### The task
Using the records below, repeat exactly the lines from the one holding "Click the PerfCap" through the one holding "Click the Pending", both ends included, and no others.

### Extracted records
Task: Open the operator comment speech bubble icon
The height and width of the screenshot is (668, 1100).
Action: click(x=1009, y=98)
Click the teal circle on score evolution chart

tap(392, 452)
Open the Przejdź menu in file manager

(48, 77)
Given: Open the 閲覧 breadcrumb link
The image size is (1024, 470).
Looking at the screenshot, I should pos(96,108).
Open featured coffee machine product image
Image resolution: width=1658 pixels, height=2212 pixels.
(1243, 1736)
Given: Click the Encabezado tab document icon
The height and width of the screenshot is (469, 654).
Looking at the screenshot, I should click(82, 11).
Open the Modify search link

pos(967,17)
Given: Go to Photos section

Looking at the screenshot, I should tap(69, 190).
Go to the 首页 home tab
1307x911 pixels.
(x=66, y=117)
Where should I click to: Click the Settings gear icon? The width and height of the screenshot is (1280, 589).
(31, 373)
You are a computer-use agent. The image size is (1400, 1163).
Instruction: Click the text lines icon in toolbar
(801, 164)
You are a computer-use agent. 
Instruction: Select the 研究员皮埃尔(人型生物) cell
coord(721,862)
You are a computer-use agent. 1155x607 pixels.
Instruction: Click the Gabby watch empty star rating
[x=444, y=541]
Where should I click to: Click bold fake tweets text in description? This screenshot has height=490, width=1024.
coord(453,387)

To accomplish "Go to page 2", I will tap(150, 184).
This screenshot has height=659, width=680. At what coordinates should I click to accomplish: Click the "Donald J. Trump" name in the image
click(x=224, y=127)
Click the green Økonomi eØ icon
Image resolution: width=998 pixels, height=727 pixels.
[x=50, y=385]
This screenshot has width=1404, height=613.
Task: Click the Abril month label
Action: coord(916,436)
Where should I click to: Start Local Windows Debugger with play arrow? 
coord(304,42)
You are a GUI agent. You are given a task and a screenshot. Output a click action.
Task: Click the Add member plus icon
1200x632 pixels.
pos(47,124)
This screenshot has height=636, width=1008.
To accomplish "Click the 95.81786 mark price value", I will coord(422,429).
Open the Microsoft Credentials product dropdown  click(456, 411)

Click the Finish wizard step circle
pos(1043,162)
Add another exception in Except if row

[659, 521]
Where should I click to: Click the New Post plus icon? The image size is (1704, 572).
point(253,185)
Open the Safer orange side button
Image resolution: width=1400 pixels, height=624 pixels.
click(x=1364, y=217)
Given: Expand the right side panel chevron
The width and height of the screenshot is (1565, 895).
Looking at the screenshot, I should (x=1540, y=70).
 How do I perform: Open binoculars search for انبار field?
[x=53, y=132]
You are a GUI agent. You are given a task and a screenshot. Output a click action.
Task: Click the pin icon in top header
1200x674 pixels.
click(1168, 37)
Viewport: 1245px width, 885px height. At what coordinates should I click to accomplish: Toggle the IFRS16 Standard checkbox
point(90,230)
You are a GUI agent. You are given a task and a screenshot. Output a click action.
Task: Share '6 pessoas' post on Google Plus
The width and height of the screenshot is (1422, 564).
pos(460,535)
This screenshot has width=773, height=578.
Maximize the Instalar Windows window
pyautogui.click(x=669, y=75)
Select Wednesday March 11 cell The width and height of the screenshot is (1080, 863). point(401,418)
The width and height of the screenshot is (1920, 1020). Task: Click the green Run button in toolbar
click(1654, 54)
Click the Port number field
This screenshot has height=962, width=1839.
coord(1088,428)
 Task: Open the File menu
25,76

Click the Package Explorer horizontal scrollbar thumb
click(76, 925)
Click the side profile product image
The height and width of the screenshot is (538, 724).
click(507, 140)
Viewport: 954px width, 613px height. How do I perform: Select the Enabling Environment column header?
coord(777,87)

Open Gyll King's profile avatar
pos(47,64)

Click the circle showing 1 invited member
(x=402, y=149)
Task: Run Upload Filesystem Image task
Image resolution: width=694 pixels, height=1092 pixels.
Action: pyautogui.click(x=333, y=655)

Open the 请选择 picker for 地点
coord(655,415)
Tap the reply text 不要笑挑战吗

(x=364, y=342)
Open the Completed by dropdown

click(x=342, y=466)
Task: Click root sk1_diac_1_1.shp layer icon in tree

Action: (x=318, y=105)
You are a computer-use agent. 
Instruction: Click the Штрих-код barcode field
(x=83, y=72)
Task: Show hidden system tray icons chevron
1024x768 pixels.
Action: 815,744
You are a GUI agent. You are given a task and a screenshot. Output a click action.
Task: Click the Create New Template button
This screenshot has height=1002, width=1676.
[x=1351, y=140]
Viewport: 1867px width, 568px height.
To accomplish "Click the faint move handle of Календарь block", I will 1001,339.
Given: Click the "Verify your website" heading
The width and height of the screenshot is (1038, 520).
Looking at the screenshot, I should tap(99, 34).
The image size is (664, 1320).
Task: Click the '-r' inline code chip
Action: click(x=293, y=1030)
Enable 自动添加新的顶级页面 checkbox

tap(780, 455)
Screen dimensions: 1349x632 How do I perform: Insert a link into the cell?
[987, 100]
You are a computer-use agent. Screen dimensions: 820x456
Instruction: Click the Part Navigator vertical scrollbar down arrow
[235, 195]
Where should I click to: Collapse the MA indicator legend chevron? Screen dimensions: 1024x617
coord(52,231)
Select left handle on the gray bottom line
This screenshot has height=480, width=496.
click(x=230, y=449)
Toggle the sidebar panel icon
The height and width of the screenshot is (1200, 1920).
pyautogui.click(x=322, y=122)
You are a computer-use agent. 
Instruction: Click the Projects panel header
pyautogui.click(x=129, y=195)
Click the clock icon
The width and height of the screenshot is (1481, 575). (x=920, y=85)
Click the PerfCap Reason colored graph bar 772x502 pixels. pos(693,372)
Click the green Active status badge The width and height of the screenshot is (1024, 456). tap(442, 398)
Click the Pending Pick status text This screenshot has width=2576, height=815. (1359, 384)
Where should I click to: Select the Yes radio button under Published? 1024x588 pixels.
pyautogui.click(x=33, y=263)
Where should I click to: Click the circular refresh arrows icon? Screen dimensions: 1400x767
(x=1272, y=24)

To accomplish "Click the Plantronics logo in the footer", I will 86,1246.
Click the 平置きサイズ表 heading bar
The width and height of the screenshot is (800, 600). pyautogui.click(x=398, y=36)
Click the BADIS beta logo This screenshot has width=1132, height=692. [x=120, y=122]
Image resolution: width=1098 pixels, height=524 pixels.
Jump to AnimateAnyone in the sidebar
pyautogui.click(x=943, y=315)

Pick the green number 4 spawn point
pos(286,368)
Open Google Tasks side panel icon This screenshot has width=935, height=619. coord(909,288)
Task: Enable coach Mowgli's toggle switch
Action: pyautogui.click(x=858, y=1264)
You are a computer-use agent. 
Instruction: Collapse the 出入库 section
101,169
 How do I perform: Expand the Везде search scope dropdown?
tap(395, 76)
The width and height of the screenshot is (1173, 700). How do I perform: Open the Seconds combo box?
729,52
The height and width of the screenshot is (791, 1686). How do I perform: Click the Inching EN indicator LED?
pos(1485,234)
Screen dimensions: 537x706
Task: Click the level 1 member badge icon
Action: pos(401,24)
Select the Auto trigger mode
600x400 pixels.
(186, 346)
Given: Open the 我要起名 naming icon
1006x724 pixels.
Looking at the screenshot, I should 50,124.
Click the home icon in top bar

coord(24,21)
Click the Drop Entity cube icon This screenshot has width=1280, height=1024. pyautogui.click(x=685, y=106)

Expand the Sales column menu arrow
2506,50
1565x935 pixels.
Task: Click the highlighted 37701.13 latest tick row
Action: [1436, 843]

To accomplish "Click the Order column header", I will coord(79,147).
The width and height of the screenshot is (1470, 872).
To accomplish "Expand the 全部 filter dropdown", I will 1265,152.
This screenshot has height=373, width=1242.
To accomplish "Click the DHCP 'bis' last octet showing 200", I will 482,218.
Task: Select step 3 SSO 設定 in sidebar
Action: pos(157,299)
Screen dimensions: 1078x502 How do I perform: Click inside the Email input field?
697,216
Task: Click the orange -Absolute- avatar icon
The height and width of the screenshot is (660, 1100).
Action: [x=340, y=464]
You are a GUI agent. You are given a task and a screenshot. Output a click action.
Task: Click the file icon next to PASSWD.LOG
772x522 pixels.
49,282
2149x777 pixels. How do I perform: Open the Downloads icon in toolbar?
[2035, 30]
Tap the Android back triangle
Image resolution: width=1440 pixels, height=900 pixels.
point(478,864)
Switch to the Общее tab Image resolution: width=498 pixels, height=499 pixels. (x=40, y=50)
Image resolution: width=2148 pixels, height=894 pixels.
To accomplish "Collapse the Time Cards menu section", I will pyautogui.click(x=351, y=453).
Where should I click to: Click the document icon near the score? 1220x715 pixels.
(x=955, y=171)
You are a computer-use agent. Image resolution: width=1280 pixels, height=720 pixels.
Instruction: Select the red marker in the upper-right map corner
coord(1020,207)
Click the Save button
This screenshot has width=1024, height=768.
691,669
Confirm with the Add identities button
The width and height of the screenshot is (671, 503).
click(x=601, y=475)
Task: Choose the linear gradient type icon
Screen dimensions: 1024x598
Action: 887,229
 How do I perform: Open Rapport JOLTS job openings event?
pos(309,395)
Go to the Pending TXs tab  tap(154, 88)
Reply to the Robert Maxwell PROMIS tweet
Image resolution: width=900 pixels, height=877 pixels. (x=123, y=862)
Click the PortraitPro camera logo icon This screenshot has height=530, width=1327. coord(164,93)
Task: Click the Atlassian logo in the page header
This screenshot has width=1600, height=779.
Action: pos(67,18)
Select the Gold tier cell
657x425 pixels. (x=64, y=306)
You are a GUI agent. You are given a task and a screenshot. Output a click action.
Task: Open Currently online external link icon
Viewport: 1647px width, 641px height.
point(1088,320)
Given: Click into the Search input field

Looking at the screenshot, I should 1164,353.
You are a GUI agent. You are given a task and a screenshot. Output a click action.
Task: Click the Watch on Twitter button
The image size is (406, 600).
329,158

### Result below
Click the PerfCap Reason colored graph bar 772x502 pixels. pos(693,372)
Click the green Active status badge The width and height of the screenshot is (1024, 456). tap(442, 398)
Click the Pending Pick status text This screenshot has width=2576, height=815. (1359, 384)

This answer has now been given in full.